Sonia Côté et François Laroche s’interrogent sur la bonne volonté des commerçants quant à leurs intentions de faciliter la vie des personnes à mobilité réduite. (Photo Christian Caron)
L’accessibilité des commerces est mise en doute
L’Association des personnes handicapées déplore la situation au centre-ville
Plusieurs commerçants ont été de l’avant et ont réalisé d’importantes rénovations depuis quelques années dans la région de Coaticook. Mais, selon l’Association des personnes handicapées, peu d’entre eux se sont réellement souciés de l’accessibilité de leur commerce.
Directrice de l’Association des personnes handicapées de Coaticook, Sonia Côté dit se réjouir de voir que notre centre-ville regagne des plumes, mais elle met en doute la volonté de certains commerces de prendre les dispositions nécessaires pour accueillir les personnes à mobilité réduite (personnes handicapées, personnes âgées, enfants de moins de 3 ans, etc.).
«Nous avons logé des appels à plusieurs commerçants avant qu’ils amorcent leurs rénovations. Nous voulions leur démontrer notre intérêt à collaborer avec eux pour leur faire connaître les besoins des personnes à mobilité réduite. Sur le coup, la plupart d’entre eux ont fait preuve d’une belle ouverture, mais il n’y a pas vraiment eu de suite», indique Sonia Côté.
«La Ville de Coaticook offre des avantages à ceux et celles qui améliorent leur façade de commerce, mais personne n’a le réflexe de penser aux personnes en fauteuil roulant. Je me demande comment il se fait que le comité d’urbanisme ne soit pas plus alerte que ça. Il me semble que c’est son rôle de bien guider ces gens-là», ajoute François Laroche, adjoint de madame Côté à l’Association des personnes handicapées.
Selon lui, la Ville devrait même cibler l’accessibilité comme critère pour obtenir une aide financière quelconque.
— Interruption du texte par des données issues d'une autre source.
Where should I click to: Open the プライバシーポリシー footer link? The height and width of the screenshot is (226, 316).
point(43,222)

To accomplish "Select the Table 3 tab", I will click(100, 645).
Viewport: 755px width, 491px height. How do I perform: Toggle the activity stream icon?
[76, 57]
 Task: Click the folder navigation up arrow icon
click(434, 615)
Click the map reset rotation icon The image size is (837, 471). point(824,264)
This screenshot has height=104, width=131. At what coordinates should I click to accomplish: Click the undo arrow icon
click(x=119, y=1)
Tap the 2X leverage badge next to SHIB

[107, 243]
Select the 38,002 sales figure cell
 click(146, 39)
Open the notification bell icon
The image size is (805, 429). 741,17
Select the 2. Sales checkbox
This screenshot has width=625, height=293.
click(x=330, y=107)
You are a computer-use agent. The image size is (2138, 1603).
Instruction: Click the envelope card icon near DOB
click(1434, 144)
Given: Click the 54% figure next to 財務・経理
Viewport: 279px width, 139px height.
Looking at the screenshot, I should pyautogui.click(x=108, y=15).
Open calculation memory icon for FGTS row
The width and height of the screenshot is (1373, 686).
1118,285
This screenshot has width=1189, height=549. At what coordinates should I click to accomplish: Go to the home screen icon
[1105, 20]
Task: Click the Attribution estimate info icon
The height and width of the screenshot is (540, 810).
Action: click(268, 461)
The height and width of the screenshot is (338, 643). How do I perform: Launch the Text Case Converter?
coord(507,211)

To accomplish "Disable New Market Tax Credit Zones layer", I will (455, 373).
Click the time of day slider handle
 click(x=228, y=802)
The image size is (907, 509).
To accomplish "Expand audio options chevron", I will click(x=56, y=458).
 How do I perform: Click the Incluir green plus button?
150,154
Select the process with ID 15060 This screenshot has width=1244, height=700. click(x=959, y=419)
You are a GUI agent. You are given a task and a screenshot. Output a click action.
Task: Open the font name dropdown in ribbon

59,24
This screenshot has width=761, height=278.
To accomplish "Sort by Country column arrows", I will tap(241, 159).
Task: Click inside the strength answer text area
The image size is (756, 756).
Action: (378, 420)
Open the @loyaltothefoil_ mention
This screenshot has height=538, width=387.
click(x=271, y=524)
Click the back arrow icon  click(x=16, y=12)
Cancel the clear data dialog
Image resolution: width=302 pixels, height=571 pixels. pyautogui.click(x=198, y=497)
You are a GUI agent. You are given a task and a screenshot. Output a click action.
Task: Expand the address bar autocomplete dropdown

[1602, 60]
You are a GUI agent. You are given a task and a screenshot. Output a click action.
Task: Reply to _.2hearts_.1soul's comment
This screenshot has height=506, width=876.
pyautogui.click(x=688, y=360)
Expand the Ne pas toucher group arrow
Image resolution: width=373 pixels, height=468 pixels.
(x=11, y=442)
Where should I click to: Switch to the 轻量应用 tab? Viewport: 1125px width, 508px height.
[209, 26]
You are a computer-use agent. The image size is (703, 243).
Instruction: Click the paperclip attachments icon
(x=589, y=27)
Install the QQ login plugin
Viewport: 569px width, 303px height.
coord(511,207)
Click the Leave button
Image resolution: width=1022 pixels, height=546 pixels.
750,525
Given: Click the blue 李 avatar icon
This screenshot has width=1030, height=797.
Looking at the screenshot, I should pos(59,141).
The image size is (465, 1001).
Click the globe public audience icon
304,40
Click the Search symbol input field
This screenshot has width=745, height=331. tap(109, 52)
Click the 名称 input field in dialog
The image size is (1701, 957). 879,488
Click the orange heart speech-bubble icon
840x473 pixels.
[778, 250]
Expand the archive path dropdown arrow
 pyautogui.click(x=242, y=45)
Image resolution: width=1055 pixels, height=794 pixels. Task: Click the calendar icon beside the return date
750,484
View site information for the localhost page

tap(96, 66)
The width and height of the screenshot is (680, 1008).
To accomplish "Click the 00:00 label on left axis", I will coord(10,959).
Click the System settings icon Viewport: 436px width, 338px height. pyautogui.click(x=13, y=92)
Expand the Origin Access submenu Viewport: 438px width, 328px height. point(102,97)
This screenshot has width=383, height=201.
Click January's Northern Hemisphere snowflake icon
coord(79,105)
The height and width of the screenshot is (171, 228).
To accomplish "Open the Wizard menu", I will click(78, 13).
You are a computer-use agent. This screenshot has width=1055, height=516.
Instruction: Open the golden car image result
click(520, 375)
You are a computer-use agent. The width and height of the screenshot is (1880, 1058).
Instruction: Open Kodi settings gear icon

Ce dernier estime que quelques commerçants commencent à donner signe de vie. C’est le cas du IGA qui a récemment installé une barrière à l’entrée du magasin. Une barrière qui consiste à contrôler les sorties des clients qui entrent avec des sacs écologiques. Elle est particulièrement gênante pour les gens en fauteuil roulant. «Mais monsieur Arsenault (Dominic) nous a laissé savoir qu’il allait apporter des correctifs sous peu et le magasin Inter-Marché se propose aussi de regarder la situation dans un avenir rapproché», d’émettre Laroche.
Les deux personnes veulent être bien comprises. Pas question de partir en guerre et de faire mal paraître qui que ce soit. Ils préfèrent se montrer constructifs. «Nous revendiquons nos droits, rappelle Sonia Côté. À un moment donné, il nous semblait que les commerçants étaient désireux de nous faciliter la vie, mais là on va en régressant.»
Importante clientèle
Statistiques en main, François et Sonia font valoir que plus de 6 000 personnes dans la MRC de Coaticook (soit le tiers de la population) ont une mobilité plus ou moins réduite. Cela inclus les enfants de moins de 4 ans et les personnes de 65 ans et plus.
«Il me semble que les commerçants n’ont pas les moyens de laisser tomber plus de 6000 clients potentiels», mentionne Laroche en rappelant les importantes fuites commerciales qui sont fortement déplorées année après année.
«Et ça, c’est sans compter les accompagnateurs, ajoute Sonia. Plus souvent qu’autrement, ces personnes à mobilité réduite sont accompagnées de une ou deux autres personnes pour faire leurs courses.»
Celle-ci ne manque pas de rappeler que le gouvernement du Canada favorise l’accessibilité en versant des subventions pour des projets de petite envergure, et ce, jusqu’au 4 mai, dans le cadre du Fonds pour l’accessibilité. Certains peuvent obtenir quelques dizaines de milliers de dollars.
«Et tous les travaux de rénovation tenant compte d’une meilleure accessibilité sont déductibles d’impôt», s’empresse de signaler François Laroche.
Il énumère les rampes extérieures, des portes plus larges, des toilettes accessibles, des poignées et des interrupteurs accessibles, etc.
Les deux représentants de l’Association des personnes handicapées se questionnent également sur le peu d’espaces requis dans certains stationnements du centre-ville, particulièrement celui à proximité de Place J.R. Lefebvre.